Look, we all want to fuck Yeobie. I get it! Who wouldn’t wanna break ObieSafe guidelines for a night with an eight foot tall albino squirrel with a propensity for Birkenstocks and a Lana-del-Rey-esq mesh mask (reactionary!)? Needless to say, dear reader, I was on your side when I posted in the Oberlin 2021 Facebook group, which had been up until that point floundering in obsolescence and remote trivia invitations. “Seeking any and all information pertaining to the identity of “Yeobie”. Love!” I queried. The response was overwhelming– an impressive 25 likes and responses from my housemates like “Megan, why would you post that?”, “Yeobie is played by the softball coach. I worked in Admissions” and “This isn’t a mystery, it’s just the softball coach. This really isn’t that interesting”.

I received some helpful information as well; one person informed me that they had emailed  President Ambar to ask the exact same thing and replied that Yeobie is played by a rotating cast of three to four people. Another commenter linked me to Yeobie’s biography on the website, which included intriguing tidbits such as, “Preferred Pronouns: they, their, them” and “Height: 7-10” with no units included. I also learned that they are “passionate about politics and the environment” and that they hold the world record for the longest tail ever documented on a squirrel. I’m trembling with desire! And you know what they say about squirrels with long tails…

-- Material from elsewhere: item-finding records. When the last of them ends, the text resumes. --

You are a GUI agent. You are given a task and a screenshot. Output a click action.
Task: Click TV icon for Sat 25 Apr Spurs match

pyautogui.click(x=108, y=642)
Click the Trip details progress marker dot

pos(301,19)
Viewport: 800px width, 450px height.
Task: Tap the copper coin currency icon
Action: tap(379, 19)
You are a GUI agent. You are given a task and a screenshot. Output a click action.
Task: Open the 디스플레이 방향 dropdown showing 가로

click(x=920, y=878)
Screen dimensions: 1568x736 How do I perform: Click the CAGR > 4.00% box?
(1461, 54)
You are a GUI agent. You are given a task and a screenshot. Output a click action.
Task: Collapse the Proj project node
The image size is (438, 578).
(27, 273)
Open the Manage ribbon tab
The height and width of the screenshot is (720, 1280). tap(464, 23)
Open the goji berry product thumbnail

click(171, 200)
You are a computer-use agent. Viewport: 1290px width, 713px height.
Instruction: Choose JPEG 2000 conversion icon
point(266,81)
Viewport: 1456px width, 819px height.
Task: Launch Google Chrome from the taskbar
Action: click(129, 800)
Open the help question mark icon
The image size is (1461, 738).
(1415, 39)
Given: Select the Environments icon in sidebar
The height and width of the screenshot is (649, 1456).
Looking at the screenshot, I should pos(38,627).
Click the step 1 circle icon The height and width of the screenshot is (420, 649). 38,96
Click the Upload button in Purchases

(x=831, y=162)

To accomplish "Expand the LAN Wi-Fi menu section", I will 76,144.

But the longer I thought about Yeobie’s identity, the more it dawned on me: I was asking the wrong questions. Ultimately, the question is not about who Yeobie is, but what they represent. As the price of higher education has risen exponentially over the past twenty years, small liberal arts colleges such as Oberlin have found themselves in a bind; how do they justify their increasingly exorbitant ticket price in a floundering job market? How do they convince prospective students that a liberal arts education is a valuable asset, worth mountains of debt and the humiliation of majoring in Comparative Literature? For many colleges, the answer has been to sell the student experience, to invest in amenities; luxurious dorms, gleaming new stadiums, spacious classrooms– to go here, they seem to say, is to buy into a luxury experience, a resort vacation with a Bachelor’s degree at the end.

Clearly, Oberlin has gone for a slightly different tactic. Enter Yeobie, Oberlin’s plea for relevance. Yeobie attempts to represent the student body in a suit of faux fur and neoprene, crafting a coherent ideal of a student body in a singular entity, topped off with the suggestion of school pride. Beyond that, the characteristics that Yeobie embodies presents a troubling picture of Oberlin’s supposed typical student: a white politics major who wears Birkenstocks. This is insulting and inaccurate; we’re actually more of a Blundstone campus. Oberlin’s creation of a mascot is one part of a larger shift towards Oberlin as a business, the same moves that have busted a union, closed OSCA, and created (for some unfathomable reason) a business concentration. Yeobie is the harbinger of the neoliberalization of the college campus. Please take me at my word here, because I don’t really know what neoliberalization means.

And the sun sets, rises again, a new day has begun, and a question still lingers: who is Yeobie? And how can I have sex with them? To this, I say only: interrogate your desires, lest you end up fucking the market.